As @lejlot suggested before, the code is quite hard to vectorize. It cannot be run in parallel, unless you know which pixels belong to each FIDO in advance. I don't know if you call FIDO to superpixels, but I do usually work with this kind of problems, and the best solution I've found so far is as follows:
Flatten the data:
data = data.reshape(-1, 3)
labels = FIDO.copy()
Here data
is your (Width, Height, 3)
image, rather than the separate 3 vectors that you have. It gets flattened to (Width * Height, 3)
.
Relabel FIDO to 0..N-1
range, where N
=num unique FIDO:
from skimage.segmentation import relabel_sequential
labels = relabel_sequential(labels)[0]
labels -= labels.min()
The above, from scikit-image
, transforms your FIDO array to the [0, N-1]

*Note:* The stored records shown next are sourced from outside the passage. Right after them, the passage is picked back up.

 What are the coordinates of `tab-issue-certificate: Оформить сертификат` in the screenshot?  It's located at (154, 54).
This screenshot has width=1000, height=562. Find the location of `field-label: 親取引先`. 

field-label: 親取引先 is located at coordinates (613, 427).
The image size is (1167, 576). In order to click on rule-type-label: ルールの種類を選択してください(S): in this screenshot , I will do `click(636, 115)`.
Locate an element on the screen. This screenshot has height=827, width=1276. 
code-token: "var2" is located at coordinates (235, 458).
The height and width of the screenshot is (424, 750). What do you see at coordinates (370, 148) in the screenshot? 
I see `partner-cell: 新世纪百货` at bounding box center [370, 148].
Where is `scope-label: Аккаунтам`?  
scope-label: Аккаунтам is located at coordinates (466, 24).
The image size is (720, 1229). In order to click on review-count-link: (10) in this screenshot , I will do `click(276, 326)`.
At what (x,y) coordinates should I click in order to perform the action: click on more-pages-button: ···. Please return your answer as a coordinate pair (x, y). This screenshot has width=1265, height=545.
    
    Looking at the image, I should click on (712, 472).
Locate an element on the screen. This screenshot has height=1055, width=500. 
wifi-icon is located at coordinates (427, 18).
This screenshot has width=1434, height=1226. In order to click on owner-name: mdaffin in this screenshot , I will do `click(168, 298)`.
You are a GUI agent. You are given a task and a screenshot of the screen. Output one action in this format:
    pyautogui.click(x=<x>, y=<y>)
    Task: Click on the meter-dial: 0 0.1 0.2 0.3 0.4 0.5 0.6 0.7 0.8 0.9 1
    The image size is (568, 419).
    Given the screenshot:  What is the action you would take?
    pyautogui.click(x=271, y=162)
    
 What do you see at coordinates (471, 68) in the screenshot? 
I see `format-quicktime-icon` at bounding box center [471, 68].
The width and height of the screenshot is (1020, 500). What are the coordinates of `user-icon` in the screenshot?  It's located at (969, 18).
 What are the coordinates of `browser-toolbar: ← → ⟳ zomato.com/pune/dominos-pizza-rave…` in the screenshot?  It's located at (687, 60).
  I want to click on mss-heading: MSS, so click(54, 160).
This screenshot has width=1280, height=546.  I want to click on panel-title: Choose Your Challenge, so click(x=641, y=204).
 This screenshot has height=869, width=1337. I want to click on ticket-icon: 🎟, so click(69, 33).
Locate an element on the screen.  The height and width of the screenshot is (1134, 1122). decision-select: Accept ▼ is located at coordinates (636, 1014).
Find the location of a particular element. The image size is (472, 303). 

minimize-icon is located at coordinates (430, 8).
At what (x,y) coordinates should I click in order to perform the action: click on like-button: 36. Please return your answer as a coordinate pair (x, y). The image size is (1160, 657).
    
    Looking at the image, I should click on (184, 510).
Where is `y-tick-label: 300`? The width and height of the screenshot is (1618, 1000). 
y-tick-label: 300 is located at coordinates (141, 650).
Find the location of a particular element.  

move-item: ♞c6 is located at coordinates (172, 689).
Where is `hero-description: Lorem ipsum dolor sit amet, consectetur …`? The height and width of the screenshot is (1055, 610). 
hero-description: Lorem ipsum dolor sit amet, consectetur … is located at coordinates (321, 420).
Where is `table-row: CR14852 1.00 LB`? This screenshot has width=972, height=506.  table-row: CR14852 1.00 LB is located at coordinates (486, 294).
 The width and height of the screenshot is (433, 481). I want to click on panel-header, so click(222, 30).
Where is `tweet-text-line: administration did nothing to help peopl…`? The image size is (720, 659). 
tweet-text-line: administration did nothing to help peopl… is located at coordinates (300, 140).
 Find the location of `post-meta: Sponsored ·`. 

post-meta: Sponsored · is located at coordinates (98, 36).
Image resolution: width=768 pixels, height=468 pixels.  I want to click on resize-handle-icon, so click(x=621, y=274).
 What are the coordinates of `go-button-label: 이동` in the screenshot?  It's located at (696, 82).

range, which is much easier to work with later.
Last, code in cython a simple function to calculate the mean for each of the FIDO;s (as they are ordered from 0 to N, you can do it in a 1D array with length N):
def fmeans(double[:, ::1] data, long[::1] labels, long nsp):
cdef long n, N = labels.shape[0]
cdef int K = data.shape[1]
cdef double[:, ::1] F = np.zeros((nsp, K), np.float64)
cdef int[::1] sizes = np.zeros(nsp, np.int32)
cdef long l, b
cdef double t
for n in range(N):
l = labels[n]
sizes[l] += 1
for z in range(K):
t = data[n, z]
F[l, z] += t
for n in range(nsp):
for z in range(K):
F[n, z] /= sizes[n]
return np.asarray(F)
You can call that function later (once compiled with cython), as simple as:
mean_colors = fmeans(data, labels.flatten(), labels.max()+1) # labels.max()+1 == N
The image of mean colors can then be recovered as:
mean_img = mean_colors[labels]
If you do not want to code in cython, scikit-image
also provides bindings for this by using a graph structure and networkx
, however is much slower:
http://scikit-image.org/docs/dev/auto_examples/plot_rag_mean_color.html
The above example contains the function calls you need to get an image with the average color of each superpixel as labels1
(your FIDO).
NOTE: The cython approach is much faster, as instead of iterating the number of unique FIDO N
and for each of them scan the image (size M = Width x Height
) this only iterates the image ONCE. Thus, computational cost is in the order of O(M+N)
rather than O(M*N)
of your original approach.
Example test:
import numpy as np
from skimage.segmentation import relabel_sequential
sX=200
sY=200
FIDO = np.random.randint(0, sX*sY, (sX, sY))
data = np.random.rand(sX, sY, 3) # Your image
Flatten and relabel:
data = data.reshape(-1, 3)
labels = relabel_sequential(FIDO)[0]
labels -= labels.min()
Obtain mean:
>>> %timeit color_means = fmeans(data, labels.flatten(), labels.max()+1)
1000 loops, best of 3: 520 µs per loop
It takes 0.5ms (half a millisecond) for a 200x200 image for:
print labels.max()+1 # --> 25787 unique FIDO
print color_means.shape # --> (25287, 3), the mean color of each FIDO
You can restore the image of mean colors using smart indexing:
mean_image = color_means[labels]
print mean_image.shape # --> (200, 200, 3)
I doubt you can get that speed with raw python approaches (or at least, I didn't find how).